Rory Mackenzie (BROADWAY BABY)


I’m not sure I believe anything that Rory Mackenzie writes. Not because I think he’s lying, but because I’m not convinced he knows what he’s looking at. His reviews seem to be rooted in the soil of deep ignorance, fertilised by sublimated pain and anxiety. Reading one of his reviews is like trying to get a traumatised victim to testify in court.

He has never heard of Jarred Christmas, for example – dismissing him as someone who “clearly [finds] the writing of actual jokes too difficult”. He makes no allowance for Christmas’s show, Do We Need You After the Apocalypse, being a late-night drunken experiment and not his usual carefully-constructed thing. Nobody expects a reviewer to kowtow to a recognised name, of course, but it helps the credibility of the piece if they have at least heard of a comic who has been on the scene for almost two decades.

However, Mackenzie is party to some esoteric knowledge. He knows all about pavlova jokes. They make him angry. Reviewing Javier Jarquin he writes “He even brought up the one thing that no New Zealand comic should ever. Ever. And that is pavlova. We’ve heard it before and it wasn’t funny then. It’s even less funny now.” Really? We’ve all heard that? I’ve NEVER heard a joke about pavlova. What he fuck is pavlova? OK, Rory, I’ve looked it up and it turns out it’s just a fucking cake, Rory.

Odd. But then so is the statement “Jarquin looked nervously at his audience, as if their presence was pure effrontery designed with the specific intent of putting him off his act”. Rory, sweetheart… are you, perhaps, reading a little too much into this? Has someone in the past, possibly from New Zealand, hurt you, Rory? Has someone touched you in a wrong way down at the Rangitoto Island Scenic Reserve?
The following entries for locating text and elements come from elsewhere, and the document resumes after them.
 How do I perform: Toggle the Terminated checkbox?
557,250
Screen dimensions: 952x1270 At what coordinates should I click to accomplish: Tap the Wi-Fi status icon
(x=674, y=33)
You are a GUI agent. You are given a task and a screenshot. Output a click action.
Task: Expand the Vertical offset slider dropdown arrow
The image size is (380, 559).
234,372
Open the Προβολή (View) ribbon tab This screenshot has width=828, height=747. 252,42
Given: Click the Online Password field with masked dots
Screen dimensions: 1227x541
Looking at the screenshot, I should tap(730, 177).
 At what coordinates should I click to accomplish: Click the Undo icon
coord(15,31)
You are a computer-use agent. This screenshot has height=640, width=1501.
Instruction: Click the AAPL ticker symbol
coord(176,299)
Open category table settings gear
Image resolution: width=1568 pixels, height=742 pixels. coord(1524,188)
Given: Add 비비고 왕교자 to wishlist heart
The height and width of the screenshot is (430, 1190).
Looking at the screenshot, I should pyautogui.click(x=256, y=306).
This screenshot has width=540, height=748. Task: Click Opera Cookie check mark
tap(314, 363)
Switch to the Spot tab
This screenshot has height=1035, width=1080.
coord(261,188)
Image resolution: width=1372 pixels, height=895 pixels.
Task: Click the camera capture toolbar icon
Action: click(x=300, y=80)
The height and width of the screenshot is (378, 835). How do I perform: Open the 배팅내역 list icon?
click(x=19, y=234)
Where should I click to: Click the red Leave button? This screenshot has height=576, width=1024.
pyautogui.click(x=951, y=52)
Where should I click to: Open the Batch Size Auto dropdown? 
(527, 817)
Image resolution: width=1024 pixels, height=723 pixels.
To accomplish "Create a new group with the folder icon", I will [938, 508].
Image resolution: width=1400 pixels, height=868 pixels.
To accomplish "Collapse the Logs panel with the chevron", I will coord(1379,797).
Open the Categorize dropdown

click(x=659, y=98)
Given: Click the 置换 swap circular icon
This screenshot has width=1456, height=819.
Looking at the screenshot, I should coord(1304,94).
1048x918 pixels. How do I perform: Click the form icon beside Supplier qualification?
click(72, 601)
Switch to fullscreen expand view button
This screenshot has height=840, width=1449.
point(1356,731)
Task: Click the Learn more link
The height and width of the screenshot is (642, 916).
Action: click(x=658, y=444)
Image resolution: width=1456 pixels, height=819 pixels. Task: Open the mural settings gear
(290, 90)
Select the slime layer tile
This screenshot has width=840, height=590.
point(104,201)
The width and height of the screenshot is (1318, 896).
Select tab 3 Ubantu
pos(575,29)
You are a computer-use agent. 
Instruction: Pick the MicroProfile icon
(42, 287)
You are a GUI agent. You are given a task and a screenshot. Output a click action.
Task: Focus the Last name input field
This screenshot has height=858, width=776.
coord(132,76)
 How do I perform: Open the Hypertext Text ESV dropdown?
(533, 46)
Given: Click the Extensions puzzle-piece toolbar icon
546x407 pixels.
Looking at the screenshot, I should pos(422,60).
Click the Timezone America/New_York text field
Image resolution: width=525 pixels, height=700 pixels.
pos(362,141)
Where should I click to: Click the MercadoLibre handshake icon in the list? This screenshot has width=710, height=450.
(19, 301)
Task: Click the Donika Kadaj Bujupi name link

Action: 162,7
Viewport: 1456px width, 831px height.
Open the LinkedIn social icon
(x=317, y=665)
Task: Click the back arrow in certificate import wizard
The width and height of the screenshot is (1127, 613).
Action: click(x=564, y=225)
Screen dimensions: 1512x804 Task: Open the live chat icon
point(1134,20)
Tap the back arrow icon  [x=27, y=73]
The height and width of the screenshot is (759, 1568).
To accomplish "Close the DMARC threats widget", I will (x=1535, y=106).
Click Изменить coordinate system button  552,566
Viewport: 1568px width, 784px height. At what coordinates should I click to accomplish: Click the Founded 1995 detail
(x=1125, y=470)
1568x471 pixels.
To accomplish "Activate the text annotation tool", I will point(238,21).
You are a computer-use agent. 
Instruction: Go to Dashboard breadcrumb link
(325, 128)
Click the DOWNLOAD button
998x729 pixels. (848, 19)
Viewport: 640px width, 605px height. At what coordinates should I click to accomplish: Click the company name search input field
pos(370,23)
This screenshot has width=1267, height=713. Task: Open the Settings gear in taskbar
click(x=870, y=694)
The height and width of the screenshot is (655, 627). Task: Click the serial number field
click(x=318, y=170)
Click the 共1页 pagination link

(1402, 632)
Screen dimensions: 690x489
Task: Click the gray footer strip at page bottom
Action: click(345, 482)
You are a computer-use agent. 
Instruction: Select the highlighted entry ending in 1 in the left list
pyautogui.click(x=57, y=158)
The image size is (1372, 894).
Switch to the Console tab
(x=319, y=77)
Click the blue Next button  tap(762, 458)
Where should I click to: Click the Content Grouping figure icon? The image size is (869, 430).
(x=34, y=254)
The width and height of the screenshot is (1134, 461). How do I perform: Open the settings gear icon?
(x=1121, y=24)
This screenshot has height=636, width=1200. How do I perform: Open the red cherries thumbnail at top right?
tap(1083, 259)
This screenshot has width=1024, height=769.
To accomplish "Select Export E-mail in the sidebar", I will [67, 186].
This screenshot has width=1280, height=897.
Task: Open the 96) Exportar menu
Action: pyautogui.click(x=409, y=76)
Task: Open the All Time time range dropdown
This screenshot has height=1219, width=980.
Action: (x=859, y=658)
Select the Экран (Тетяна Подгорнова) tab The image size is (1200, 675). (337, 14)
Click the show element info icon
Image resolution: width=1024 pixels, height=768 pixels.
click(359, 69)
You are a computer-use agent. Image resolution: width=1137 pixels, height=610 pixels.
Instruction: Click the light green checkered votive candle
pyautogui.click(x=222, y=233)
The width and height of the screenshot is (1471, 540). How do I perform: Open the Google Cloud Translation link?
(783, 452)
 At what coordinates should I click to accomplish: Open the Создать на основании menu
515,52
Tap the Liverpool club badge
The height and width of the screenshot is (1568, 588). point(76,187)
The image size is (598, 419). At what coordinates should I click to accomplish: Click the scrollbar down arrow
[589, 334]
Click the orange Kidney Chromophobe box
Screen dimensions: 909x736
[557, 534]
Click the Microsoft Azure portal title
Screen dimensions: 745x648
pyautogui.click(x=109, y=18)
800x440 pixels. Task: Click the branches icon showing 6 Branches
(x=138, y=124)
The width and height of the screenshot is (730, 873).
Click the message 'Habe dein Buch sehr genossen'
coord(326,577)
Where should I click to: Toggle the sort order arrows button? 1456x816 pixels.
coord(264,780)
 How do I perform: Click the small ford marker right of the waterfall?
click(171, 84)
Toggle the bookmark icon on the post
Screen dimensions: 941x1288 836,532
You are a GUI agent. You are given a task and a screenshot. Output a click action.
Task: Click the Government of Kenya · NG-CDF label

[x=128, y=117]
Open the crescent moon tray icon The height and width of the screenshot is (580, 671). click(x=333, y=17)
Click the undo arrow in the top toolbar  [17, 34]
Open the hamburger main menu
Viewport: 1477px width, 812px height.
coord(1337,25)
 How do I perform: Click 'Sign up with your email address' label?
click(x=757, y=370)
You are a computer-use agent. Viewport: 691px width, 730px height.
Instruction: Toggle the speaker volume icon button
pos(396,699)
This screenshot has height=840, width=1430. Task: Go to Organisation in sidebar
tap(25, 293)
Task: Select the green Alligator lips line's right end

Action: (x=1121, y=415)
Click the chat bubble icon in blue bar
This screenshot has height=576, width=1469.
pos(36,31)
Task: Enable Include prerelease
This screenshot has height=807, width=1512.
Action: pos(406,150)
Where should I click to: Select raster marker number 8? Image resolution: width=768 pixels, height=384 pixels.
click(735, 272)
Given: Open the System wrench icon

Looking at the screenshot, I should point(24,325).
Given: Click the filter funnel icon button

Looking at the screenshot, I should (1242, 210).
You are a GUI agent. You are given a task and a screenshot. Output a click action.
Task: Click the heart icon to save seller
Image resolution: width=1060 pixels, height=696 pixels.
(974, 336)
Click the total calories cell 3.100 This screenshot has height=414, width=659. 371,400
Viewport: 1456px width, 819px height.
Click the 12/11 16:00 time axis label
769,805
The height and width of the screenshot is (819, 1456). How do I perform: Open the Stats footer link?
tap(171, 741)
Thankfully it all becomes clear at the end, when Jarquin touches on the subject of ADHD: “Wonderful, here is yet another man with a microphone offering his medical opinion on a topic he knows nothing about… It was such a crass bit of stand-up that”… (continues interminably). The best advice we can give Rory is to tell him that everyone has suffered, and that if he wants to review comedy, he is going to hear some things that touch on his own personal grief, and that he must strive to keep his feelings out of his reviews.

Of course, I’d like to tell Rory that but he’s probably forgotten to take his pills and won’t pay any attention to what I’m saying. Ha! You see what it’s like, Rory? Crass, wasn’t it? Feel the crassness, Rory. Breathe in the crassness. That’s comedy, Rory. In fact it’s not just comedy. It’s THE WORLD. Deal with it.